Chapter 2 Patterns of growth in health and disease
The growth of cells and tissues is an essential normal process. Cells and tissues possess a defined lifespan and the continued survival of the whole individual is dependent upon the successful removal and replacement of effete (i.e. worn out) cells with new counterparts. Tissues also require the capacity to change their size in response to a wide range of physiological stimuli:
Changes to the normal mechanisms governing tissue kinetics can result in abnormal tissue growth and the development of neoplasia (Chs 20–25) as well as many aspects of non-neoplastic disease (e.g. an abnormally enlarged heart).
Normal cellular kinetics
Almost all tissues undergo a normal physiological process of cellular ‘management’ that involves the removal of effete or damaged cells and their replacement by new mature cells.

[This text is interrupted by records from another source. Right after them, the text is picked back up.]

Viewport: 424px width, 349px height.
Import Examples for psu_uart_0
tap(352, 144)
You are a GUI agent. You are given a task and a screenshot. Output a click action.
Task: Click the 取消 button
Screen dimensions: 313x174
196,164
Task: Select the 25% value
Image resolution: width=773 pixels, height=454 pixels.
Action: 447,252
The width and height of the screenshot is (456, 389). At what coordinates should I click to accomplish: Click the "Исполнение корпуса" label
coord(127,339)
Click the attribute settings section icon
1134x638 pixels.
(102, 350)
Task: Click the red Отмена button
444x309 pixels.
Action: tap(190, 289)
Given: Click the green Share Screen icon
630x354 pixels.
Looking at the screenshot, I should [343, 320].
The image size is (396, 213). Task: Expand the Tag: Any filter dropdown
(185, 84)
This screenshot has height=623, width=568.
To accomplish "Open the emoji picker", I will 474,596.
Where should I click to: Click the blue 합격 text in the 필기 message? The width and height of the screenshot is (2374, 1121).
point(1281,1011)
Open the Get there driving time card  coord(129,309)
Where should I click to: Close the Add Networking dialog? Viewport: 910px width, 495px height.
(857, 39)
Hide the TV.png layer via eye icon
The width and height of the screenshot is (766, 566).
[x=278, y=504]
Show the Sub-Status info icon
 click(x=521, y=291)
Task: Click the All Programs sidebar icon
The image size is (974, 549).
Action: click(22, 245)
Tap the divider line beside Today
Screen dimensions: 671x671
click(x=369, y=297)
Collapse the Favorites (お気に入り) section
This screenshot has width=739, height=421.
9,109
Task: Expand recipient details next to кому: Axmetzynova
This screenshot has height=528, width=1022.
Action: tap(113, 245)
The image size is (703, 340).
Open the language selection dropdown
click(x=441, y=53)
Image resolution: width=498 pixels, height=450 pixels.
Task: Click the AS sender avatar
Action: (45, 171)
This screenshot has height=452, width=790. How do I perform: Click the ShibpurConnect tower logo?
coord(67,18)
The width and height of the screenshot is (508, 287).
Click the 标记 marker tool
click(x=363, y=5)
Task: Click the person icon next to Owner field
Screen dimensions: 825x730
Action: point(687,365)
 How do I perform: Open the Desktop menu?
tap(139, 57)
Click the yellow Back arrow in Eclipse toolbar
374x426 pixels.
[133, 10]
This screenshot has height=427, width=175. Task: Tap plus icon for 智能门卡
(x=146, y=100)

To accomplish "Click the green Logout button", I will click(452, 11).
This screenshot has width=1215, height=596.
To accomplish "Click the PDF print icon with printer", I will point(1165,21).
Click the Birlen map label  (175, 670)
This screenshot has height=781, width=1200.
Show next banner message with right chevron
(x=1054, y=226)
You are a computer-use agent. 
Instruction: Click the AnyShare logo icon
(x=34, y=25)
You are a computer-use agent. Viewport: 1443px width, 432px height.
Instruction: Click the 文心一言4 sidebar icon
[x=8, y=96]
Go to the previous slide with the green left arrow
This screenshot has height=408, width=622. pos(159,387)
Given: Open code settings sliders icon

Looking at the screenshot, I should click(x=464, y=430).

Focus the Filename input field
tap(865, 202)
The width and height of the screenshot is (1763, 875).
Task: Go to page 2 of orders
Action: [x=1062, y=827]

The rate of cellular turnover is extremely variable between tissues. Tissues possessing the highest rates of turnover include the bone marrow and the epithelial cells lining the gastrointestinal tract. These tissues show the highest rates of cell division and are, therefore, the most susceptible to ‘collateral’ damage by chemotherapeutic treatments that inhibit cell division. Microscopic examination of biopsy samples from these tissues reveals easily identifiable evidence of cell division (i.e. mitotic figures) in normal situations. Many other tissues show a much lower rate of cell turnover but retain the ability to increase in size by cell division when required. The best example of this is the liver, which can return to a normal size even after partial surgical hepatectomy. Some mature tissues possess little or no capacity for cell division. The prime example is central nervous tissue, which also is essentially made up of cells with no extracellular connective tissue matrix. These combined features lead to the limited capacity for recovery from major insults such as extensive cerebral infarction, which is established by detecting a cystic space within the brain. Another example is the heart, with myocardial cell death (e.g. in infarction) leading to healing by fibrous scar tissue formation rather than complete repair via cardiac myocyte cell division. This means that extensive myocardial infarction commonly interferes significantly with the contractile ability of the left ventricle and, therefore, predisposes to heart failure.